Arnold: It's the trend of 'everything as a service.' I think what customers want is a managed experience. The number of operators who are able to manage these big environments is becoming harder and harder to come across. So, it's a natural for those companies to offer a managed on-premises product. We feel the same way. We think that managing large sets of infrastructure needs to be highly automated, and we've built our product to make that as simple as possible. And we offer a product to do storage as a service on premises for customers who want us to do remote operations of their SwiftStack environments.
How has Kubernetes- and container-based development affected the way you design your product?
Arnold: Hugely. It impacts how applications are being developed. Kubernetes gives an organization the flexibility to deploy an application in different environments, whether that's core data centers, bursting out into the public cloud or crafting applications out to the edge. At SwiftStack, we need to make the data just as portable as the containerized application is.

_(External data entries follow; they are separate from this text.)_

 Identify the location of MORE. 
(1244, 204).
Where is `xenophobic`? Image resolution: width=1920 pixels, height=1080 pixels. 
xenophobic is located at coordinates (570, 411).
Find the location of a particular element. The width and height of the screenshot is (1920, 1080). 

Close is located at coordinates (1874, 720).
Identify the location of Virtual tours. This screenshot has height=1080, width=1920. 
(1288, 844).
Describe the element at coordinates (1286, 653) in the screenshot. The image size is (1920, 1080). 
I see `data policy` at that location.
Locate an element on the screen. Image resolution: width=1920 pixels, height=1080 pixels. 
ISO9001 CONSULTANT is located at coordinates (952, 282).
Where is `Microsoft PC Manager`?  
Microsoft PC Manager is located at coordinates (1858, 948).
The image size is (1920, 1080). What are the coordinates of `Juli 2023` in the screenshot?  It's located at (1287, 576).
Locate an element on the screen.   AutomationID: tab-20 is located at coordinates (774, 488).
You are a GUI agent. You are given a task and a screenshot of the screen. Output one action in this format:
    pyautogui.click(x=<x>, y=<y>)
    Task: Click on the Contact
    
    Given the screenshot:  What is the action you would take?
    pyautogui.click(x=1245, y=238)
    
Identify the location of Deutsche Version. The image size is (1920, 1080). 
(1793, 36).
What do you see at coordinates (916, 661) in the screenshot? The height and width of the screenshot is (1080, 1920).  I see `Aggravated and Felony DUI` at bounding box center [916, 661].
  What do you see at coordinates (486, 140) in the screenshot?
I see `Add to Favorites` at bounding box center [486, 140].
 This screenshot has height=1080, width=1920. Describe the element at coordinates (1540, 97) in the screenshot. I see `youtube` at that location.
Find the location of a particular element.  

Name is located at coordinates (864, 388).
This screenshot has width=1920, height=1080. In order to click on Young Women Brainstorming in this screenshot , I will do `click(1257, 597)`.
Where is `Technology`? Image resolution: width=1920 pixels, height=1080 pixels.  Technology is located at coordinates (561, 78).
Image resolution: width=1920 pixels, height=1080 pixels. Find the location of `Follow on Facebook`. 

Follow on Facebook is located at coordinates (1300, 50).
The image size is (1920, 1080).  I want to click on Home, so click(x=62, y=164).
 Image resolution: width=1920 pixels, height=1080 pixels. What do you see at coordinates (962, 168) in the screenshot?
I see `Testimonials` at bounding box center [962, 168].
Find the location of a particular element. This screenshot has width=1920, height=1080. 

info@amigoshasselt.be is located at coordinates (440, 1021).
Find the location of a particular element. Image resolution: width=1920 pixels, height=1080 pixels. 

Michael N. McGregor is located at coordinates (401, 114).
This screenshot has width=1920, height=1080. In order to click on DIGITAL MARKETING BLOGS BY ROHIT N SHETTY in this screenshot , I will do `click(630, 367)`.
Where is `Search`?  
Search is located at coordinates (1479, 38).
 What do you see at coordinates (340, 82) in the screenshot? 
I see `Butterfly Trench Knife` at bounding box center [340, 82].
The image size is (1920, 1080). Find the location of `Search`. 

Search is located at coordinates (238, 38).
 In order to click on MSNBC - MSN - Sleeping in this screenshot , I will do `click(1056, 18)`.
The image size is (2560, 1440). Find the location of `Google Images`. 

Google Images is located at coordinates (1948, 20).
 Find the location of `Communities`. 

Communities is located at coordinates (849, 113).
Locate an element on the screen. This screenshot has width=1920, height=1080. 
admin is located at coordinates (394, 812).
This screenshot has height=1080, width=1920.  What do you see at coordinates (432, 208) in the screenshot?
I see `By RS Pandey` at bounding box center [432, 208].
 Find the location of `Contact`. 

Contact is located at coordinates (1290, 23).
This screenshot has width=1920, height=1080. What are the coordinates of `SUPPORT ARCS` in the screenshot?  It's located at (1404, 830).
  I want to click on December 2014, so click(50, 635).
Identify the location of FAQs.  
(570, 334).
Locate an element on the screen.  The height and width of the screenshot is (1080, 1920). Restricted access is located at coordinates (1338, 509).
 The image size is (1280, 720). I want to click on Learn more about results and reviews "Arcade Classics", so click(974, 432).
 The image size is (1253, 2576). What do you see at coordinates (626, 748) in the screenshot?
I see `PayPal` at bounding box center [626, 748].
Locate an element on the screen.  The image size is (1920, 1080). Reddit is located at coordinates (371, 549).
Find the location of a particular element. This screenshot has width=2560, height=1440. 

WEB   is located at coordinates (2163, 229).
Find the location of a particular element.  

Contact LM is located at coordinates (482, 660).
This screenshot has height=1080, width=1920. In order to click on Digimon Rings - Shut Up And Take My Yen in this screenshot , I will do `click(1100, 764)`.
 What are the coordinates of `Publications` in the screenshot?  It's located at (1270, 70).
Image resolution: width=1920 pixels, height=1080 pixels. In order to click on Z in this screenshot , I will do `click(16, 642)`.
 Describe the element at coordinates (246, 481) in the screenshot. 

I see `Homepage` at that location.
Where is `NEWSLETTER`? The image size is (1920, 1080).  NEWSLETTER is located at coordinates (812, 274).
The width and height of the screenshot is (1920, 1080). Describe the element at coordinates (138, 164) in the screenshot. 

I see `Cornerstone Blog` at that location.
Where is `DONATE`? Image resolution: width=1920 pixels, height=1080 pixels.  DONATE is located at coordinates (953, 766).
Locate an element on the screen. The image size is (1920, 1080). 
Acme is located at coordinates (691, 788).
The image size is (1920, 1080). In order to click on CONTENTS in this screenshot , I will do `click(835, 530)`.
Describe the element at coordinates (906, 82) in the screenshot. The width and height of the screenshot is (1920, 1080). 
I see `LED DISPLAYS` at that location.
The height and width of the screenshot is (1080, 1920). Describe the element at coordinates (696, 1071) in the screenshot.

That's why we developed 1space. A huge number of our customers are using Kubernetes. That just naturally lends itself to the use of something like 1space to give them the portability they need for access to their data.
What gaps do you need to fill to more fully address what customers want to do?
Arnold: One is further flushing out 'everything as a service.' We just launched a service around that. As more customers adopt that, we're going to have more work to do, as the deployments become more diverse across not just core data centers, but also edge data centers.
I see the convergence of file and object workflows and furthering 1space with our edge-to-core-to-cloud workflows. Particularly in the world of high-performance data analytics, we're seeing the need for object -- but it's a world that is dominated by file-based applications. Data gets pumped into the system by robots, and object storage is awesome for that because it's easy and you get lots of concurrency and lots of parallelism. However, you see humans building out algorithms and doing research and development work. They're using file systems to do much of their programming, particularly in this high performance data analytics world. So, managing the convergence between file and object is an important thing to do to solve those use cases.